====== Supplied entries ======

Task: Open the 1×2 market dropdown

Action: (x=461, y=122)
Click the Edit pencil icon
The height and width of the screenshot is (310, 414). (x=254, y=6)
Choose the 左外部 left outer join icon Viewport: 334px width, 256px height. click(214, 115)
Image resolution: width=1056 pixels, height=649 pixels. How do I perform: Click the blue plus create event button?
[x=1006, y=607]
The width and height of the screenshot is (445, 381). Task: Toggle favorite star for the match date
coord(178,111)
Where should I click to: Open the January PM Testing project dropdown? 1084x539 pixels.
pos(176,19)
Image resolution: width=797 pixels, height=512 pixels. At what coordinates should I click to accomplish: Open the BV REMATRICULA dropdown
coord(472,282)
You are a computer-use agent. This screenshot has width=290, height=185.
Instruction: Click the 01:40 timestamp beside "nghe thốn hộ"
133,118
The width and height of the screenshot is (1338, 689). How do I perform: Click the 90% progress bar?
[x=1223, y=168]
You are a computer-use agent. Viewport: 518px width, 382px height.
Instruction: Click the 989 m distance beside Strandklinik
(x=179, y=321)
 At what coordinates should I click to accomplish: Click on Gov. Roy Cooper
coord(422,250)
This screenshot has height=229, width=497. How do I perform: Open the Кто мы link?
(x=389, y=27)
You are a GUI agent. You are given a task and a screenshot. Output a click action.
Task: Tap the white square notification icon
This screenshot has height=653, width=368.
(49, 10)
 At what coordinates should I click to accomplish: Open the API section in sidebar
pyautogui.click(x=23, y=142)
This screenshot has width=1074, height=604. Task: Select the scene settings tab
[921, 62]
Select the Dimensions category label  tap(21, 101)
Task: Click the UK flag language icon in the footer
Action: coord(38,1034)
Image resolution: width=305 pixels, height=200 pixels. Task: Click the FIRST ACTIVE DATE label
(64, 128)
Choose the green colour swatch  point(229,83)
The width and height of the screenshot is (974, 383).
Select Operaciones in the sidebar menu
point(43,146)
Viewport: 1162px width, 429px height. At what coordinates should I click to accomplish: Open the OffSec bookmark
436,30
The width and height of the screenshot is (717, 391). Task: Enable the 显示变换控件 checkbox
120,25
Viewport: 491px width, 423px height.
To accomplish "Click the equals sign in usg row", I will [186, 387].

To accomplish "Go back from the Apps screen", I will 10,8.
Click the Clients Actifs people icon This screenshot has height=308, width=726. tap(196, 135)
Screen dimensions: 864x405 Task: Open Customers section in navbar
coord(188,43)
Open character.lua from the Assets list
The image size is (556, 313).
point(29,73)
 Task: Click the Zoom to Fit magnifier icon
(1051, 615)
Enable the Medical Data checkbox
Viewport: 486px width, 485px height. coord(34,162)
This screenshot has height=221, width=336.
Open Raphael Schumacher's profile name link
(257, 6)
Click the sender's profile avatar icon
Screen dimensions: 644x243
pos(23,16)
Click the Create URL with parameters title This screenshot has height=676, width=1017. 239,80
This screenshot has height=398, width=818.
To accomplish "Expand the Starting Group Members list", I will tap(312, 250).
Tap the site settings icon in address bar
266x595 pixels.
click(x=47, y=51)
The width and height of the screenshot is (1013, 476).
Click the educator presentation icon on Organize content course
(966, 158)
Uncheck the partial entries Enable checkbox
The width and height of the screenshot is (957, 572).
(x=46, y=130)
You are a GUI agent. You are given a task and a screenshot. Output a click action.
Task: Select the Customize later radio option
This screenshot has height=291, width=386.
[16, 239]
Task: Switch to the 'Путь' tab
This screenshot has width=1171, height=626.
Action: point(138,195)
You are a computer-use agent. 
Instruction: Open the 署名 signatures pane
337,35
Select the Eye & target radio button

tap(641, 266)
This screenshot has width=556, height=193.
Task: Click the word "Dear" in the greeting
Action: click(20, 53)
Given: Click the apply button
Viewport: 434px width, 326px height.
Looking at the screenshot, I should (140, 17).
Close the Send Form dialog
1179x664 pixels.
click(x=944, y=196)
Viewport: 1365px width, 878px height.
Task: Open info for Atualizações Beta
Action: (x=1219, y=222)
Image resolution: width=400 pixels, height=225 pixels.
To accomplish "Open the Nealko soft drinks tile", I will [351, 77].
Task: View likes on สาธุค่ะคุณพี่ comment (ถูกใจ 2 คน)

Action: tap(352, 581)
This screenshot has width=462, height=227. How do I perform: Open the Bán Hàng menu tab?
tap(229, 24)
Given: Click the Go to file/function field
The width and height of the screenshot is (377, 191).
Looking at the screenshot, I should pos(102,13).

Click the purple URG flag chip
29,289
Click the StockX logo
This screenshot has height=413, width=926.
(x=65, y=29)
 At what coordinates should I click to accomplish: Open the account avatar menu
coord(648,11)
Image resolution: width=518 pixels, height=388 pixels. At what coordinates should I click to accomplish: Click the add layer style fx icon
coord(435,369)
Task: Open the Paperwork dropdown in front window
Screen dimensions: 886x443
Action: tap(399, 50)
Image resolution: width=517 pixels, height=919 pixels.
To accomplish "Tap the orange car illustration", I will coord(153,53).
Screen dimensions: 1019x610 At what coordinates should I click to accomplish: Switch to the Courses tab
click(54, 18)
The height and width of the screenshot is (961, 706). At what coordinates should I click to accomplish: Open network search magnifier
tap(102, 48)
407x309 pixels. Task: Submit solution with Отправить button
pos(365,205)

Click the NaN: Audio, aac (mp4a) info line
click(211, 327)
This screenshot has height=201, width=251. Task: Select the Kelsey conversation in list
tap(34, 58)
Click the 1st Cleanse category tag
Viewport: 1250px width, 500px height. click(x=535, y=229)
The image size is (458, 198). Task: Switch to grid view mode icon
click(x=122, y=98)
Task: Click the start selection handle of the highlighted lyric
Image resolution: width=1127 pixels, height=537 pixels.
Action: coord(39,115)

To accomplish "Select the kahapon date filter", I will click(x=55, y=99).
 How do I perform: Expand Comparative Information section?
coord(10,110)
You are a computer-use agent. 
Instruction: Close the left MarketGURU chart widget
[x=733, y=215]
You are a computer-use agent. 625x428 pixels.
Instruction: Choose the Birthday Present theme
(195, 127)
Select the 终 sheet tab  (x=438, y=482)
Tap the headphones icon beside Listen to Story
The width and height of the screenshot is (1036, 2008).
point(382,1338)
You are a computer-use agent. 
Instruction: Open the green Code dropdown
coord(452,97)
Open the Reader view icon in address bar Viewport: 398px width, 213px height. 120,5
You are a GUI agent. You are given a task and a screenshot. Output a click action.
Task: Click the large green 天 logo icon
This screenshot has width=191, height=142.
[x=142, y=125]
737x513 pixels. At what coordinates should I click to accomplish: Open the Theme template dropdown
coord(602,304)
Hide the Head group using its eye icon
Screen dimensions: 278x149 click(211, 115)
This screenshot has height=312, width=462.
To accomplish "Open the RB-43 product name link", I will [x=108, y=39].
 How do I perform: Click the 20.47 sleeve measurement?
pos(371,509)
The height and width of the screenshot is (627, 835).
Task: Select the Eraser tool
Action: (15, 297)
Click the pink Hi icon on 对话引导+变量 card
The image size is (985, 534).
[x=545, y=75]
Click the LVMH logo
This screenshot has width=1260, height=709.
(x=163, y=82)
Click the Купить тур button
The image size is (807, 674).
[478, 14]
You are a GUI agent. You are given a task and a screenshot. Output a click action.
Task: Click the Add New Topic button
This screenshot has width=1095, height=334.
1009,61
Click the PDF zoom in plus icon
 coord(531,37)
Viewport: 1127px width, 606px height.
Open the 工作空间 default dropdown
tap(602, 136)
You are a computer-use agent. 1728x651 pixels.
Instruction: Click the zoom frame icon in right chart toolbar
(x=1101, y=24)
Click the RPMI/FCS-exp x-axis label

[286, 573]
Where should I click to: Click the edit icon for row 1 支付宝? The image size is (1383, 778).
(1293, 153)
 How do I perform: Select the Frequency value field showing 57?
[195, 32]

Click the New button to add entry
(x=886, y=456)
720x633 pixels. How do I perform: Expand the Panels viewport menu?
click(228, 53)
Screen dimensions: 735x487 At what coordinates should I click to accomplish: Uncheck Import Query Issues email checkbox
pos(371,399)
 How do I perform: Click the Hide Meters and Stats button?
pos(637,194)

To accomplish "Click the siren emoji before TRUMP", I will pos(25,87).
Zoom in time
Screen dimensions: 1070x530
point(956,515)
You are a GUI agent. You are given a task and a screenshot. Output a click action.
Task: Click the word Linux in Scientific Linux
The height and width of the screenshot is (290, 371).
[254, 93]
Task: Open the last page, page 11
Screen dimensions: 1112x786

======

Work order
I need each line from the listing where the word "logo" occurs.

Answer space
Click the StockX logo
Task: Click the large green 天 logo icon
Click the LVMH logo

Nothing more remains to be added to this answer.